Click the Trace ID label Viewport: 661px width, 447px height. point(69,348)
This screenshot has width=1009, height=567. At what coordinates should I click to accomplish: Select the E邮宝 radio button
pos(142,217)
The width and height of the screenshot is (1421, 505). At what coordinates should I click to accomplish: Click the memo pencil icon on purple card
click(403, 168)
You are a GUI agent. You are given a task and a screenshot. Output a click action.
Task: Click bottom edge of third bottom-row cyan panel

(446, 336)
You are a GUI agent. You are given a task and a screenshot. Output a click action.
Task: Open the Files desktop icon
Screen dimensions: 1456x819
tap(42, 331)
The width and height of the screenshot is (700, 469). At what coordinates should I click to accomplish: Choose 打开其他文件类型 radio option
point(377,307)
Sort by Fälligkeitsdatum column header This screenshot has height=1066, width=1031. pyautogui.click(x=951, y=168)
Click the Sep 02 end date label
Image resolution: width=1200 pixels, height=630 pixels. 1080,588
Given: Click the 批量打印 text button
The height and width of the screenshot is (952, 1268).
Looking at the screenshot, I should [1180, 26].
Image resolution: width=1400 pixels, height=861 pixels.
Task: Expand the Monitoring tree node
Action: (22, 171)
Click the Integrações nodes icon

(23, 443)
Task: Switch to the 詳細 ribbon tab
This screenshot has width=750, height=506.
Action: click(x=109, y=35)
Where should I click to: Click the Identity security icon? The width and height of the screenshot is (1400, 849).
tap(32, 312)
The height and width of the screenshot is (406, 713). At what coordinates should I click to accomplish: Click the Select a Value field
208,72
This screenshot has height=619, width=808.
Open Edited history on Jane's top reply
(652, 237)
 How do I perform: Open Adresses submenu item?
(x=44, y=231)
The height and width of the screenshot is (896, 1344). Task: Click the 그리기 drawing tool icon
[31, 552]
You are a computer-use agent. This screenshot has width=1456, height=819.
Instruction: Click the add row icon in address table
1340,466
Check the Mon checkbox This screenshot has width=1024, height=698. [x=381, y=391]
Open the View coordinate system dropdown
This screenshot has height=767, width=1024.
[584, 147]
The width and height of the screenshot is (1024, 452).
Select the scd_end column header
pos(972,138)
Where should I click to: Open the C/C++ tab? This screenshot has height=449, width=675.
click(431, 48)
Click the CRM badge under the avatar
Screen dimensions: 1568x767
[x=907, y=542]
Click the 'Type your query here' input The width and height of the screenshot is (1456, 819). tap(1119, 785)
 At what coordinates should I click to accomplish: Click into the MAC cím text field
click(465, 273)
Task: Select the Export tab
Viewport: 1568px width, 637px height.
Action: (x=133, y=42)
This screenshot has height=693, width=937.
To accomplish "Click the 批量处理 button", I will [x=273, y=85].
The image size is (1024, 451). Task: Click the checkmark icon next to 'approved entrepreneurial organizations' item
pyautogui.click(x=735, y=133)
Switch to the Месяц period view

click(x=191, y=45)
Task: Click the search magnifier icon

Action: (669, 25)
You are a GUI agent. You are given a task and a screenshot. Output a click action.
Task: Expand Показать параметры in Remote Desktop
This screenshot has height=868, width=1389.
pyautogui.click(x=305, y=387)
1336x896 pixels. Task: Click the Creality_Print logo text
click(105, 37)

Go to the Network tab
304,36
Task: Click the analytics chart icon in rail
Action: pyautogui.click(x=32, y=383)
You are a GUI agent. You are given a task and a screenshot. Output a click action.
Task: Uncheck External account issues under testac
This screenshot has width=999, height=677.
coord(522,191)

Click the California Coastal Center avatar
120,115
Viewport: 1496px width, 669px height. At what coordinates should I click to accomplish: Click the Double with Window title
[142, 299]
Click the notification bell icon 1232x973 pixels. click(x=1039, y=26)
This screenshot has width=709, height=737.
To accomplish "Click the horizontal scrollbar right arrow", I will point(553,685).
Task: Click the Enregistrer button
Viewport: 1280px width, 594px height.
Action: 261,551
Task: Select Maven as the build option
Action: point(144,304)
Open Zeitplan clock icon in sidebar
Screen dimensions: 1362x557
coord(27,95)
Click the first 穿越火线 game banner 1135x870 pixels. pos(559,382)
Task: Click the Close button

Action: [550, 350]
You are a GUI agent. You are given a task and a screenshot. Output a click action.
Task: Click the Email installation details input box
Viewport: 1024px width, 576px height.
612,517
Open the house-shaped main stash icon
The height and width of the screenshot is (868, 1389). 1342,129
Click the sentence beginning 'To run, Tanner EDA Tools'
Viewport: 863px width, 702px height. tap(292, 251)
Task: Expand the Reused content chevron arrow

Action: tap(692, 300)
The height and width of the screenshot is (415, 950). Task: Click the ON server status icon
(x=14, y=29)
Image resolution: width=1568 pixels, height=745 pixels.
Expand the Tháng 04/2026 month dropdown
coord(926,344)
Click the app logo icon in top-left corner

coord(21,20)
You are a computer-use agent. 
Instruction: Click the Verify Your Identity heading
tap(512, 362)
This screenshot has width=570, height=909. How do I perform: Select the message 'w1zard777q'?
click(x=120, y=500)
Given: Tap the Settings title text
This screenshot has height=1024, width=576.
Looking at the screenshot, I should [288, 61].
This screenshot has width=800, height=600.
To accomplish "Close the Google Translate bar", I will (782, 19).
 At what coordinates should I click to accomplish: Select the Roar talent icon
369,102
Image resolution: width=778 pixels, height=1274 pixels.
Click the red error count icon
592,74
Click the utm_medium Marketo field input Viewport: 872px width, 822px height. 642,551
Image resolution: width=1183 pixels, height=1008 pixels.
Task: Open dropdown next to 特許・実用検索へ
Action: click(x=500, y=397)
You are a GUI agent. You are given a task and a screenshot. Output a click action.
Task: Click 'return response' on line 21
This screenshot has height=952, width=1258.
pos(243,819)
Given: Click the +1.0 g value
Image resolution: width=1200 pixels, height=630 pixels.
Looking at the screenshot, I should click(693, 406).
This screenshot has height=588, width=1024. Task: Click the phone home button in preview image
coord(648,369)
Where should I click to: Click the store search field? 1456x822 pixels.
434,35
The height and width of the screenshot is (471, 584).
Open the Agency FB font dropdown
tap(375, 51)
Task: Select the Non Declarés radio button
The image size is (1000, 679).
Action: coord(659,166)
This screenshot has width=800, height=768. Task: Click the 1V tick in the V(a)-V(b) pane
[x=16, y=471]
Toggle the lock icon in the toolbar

Problem:
Pull each line containing the word "will" out of the data above.

The completed task:
To accomplish "Click the 批量处理 button", I will [x=273, y=85].
To accomplish "Click the horizontal scrollbar right arrow", I will point(553,685).
To accomplish "Close the Google Translate bar", I will (782, 19).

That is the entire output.